DIRECTION 1: Decide whether each statement agrees with the passage about children playing outside: (a) The carpenter said he would hate living near the noise of the camp. (b) The writer told the carpenter that the sound from the camp carries farther than people expect. (c) The writer grew up playing mostly indoors. For each one, answer yes or no and quote the words from the passage that decide it.
DIRECTION 2: Duplicate the part of the records that opens with the line containing "You are a computer-use agent. The image size is (623, 349)." and closes with the line containing "click(x=23, y=153)", including both of those lines.

SOURCE DOCUMENT:
########################################

A few months ago we had a carpenter doing some work on the house, and he was asking me about the camp and living so near to it. Eventually he asked "Are they loud when they play? That must be so annoying. I'd hate that."

I replied "Nah, it's healthy and fun, and it doesn't travel as far as you'd think. The real annoying sounds are all the lawnmowers, weed whackers, and gasoline powered tools that people keep using throughout the summer". He immediately went quiet and sour. Guess I hit a nerve.

i think this started happening before the "iPad generation" we all love to bemoan, but it seems like practically overnight, kids were no longer expected to play outside (for all the reasons we've heard ad nauseum, especially those that fly in the face of declining violent crime statistics and increased communication media)... and rather than reflect on that, latently-cranky adults adapted immediately to the disappearance of children from public life. what a shame. i grew up one of those kids playing in parking lots and riding bikes through apartment complexes in my neighborhood looking for jumps, cool free piles and generally just places to be a kid.

i hope (not much, but somewhat) that with this increased recognition of the less-desirable effects of throwing kids in front of a screen, indoors, apart from each other, that we'll start to see kids reintegrate into the fabric of society. it's so important for kids to interact with people as they learn about the world, and it seems equally important for adults to realize that they're a part of the same community as parents and children.

########################################

SUPPLIED DATA:
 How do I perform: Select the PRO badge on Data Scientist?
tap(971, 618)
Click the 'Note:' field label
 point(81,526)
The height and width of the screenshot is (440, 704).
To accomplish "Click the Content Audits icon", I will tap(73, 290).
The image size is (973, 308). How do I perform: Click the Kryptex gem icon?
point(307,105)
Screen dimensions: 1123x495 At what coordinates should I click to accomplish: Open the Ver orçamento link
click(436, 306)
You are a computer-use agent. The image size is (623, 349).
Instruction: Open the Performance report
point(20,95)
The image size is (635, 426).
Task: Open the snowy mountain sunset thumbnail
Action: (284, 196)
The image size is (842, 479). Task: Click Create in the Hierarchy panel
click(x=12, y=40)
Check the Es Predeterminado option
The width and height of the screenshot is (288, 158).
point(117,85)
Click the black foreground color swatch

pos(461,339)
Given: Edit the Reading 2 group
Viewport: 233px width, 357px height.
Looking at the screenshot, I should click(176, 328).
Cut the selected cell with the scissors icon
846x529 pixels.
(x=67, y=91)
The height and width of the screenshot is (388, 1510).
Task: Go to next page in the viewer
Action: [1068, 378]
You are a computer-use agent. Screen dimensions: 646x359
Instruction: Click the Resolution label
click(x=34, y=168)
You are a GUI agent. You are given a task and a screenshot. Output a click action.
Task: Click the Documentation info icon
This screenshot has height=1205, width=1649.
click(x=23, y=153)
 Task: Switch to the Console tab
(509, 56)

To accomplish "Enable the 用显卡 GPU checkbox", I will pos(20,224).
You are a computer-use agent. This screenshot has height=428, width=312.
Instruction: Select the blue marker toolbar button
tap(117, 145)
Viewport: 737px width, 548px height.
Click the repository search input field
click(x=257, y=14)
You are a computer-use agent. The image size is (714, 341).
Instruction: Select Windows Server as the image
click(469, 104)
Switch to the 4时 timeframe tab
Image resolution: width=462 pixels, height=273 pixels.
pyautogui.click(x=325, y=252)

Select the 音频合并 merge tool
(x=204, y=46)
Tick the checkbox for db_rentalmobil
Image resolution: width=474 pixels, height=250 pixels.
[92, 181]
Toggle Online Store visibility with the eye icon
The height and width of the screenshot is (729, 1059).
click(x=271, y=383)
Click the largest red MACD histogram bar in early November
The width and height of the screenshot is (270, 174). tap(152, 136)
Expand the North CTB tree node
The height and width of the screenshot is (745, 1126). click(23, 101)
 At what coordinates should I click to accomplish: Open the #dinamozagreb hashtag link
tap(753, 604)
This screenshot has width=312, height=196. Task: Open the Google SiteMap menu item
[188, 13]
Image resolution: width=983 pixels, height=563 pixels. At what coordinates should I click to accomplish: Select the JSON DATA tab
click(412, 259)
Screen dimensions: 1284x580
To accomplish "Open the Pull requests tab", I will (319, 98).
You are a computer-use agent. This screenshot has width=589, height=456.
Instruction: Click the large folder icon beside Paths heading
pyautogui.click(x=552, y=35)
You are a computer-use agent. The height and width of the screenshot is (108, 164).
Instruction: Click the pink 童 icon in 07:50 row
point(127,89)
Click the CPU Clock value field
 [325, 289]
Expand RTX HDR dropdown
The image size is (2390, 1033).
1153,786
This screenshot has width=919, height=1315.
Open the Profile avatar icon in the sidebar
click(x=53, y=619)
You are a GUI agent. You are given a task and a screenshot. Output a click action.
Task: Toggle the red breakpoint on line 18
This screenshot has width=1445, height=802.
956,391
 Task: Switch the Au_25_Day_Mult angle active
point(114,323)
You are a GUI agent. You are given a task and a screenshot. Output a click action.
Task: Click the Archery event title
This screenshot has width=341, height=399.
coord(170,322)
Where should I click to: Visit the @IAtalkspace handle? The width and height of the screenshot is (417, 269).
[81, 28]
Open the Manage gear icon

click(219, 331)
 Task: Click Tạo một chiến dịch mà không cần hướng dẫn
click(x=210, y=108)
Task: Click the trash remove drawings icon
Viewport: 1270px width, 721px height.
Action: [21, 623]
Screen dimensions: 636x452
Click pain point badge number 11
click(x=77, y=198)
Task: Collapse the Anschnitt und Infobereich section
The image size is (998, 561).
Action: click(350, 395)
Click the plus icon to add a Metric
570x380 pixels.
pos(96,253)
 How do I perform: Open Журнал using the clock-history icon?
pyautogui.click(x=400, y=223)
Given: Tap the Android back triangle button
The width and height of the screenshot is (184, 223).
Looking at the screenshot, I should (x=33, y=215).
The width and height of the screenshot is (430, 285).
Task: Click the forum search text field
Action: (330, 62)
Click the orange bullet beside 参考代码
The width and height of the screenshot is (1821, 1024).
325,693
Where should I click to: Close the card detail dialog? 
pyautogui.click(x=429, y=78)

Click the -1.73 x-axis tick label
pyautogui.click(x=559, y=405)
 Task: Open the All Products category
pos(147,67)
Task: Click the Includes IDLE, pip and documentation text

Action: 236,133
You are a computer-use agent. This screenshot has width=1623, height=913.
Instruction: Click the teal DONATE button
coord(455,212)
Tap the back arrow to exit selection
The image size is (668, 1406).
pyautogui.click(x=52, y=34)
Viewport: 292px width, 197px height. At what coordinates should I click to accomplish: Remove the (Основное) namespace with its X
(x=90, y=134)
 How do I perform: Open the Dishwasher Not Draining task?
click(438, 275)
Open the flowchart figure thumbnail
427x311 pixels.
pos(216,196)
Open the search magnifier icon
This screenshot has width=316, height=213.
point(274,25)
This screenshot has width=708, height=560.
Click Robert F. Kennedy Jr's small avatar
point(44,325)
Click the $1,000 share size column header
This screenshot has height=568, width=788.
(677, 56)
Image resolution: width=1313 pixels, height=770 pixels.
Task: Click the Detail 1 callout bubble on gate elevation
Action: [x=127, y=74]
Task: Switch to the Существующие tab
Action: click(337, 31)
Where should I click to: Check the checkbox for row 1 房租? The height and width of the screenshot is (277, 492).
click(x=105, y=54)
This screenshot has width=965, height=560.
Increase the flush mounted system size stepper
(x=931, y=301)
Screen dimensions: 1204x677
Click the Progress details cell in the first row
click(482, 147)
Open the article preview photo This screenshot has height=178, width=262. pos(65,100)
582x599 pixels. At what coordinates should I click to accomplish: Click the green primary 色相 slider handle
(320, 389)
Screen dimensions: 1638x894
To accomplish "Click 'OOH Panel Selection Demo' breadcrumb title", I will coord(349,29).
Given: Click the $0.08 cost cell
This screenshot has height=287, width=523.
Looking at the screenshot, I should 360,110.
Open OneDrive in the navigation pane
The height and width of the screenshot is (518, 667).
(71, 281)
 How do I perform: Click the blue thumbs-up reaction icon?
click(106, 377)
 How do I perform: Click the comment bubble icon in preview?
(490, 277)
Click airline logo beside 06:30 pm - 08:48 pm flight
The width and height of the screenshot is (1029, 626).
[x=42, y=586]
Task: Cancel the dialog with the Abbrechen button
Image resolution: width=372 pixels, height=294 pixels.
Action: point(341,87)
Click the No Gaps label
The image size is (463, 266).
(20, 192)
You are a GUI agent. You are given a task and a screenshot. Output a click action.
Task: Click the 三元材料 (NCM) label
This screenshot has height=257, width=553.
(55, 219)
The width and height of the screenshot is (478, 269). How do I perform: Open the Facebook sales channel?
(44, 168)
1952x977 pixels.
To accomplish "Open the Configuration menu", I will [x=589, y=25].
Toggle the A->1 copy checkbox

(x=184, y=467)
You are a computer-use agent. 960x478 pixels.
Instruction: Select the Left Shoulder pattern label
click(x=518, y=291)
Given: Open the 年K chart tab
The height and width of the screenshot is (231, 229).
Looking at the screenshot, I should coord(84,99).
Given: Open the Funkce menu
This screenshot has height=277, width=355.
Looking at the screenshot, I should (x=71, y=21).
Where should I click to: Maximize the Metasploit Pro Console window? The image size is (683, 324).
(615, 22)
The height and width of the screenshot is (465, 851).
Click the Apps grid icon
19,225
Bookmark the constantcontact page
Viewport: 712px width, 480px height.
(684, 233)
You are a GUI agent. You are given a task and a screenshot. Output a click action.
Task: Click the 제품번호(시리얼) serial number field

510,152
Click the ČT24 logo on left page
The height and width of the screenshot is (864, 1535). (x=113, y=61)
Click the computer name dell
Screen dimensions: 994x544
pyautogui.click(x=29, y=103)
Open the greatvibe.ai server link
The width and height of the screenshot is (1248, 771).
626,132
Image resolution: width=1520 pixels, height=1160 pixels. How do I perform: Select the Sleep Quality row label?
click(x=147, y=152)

########################################

SOLUTION 1:
(a) Yes: "That must be so annoying. I'd hate that."
(b) No: "it doesn't travel as far as you'd think"
(c) No: "i grew up one of those kids playing in parking lots and riding bikes through apartment complexes in my neighborhood"

SOLUTION 2:
You are a computer-use agent. The image size is (623, 349).
Instruction: Open the Performance report
point(20,95)
The image size is (635, 426).
Task: Open the snowy mountain sunset thumbnail
Action: (284, 196)
The image size is (842, 479). Task: Click Create in the Hierarchy panel
click(x=12, y=40)
Check the Es Predeterminado option
The width and height of the screenshot is (288, 158).
point(117,85)
Click the black foreground color swatch

pos(461,339)
Given: Edit the Reading 2 group
Viewport: 233px width, 357px height.
Looking at the screenshot, I should click(176, 328).
Cut the selected cell with the scissors icon
846x529 pixels.
(x=67, y=91)
The height and width of the screenshot is (388, 1510).
Task: Go to next page in the viewer
Action: [1068, 378]
You are a computer-use agent. Screen dimensions: 646x359
Instruction: Click the Resolution label
click(x=34, y=168)
You are a GUI agent. You are given a task and a screenshot. Output a click action.
Task: Click the Documentation info icon
This screenshot has height=1205, width=1649.
click(x=23, y=153)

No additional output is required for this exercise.